**Work item**. Return every line from the records below in which the word "computer" is found.

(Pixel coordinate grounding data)
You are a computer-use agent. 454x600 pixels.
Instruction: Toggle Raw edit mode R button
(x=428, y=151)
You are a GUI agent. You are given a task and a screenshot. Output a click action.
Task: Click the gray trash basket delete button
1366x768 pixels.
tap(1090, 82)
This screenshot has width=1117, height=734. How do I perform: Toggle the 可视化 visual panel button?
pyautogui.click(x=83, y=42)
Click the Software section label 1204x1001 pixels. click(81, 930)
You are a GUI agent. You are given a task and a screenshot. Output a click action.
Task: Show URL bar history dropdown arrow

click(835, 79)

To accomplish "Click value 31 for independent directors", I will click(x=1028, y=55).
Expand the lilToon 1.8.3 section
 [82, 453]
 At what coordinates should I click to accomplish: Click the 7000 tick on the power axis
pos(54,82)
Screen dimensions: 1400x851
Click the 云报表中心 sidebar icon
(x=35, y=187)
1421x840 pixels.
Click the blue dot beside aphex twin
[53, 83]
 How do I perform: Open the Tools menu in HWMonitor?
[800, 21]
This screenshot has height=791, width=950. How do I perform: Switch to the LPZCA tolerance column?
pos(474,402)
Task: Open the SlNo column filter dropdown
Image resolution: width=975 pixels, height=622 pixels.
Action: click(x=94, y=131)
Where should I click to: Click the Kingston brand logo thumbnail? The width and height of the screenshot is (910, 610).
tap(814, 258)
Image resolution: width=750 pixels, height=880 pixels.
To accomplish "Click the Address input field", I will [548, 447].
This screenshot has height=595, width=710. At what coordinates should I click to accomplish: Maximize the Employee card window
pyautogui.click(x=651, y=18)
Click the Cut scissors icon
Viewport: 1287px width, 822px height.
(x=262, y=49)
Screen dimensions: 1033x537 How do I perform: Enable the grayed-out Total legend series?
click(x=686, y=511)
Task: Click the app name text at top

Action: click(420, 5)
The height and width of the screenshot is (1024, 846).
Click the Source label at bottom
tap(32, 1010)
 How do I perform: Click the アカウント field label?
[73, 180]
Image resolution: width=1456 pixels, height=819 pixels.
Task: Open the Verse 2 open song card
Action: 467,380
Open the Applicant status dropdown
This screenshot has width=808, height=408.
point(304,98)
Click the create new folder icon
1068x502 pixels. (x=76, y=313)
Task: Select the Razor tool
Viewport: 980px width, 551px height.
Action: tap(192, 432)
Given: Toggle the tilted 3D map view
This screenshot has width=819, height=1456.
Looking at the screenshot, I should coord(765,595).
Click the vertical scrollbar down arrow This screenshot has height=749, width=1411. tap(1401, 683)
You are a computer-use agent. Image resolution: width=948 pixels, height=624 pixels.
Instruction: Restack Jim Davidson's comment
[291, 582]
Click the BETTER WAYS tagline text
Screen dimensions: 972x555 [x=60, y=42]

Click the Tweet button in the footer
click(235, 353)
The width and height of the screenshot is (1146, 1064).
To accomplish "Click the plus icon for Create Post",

**Output for this task**.
You are a computer-use agent. 454x600 pixels.
You are a computer-use agent. Image resolution: width=948 pixels, height=624 pixels.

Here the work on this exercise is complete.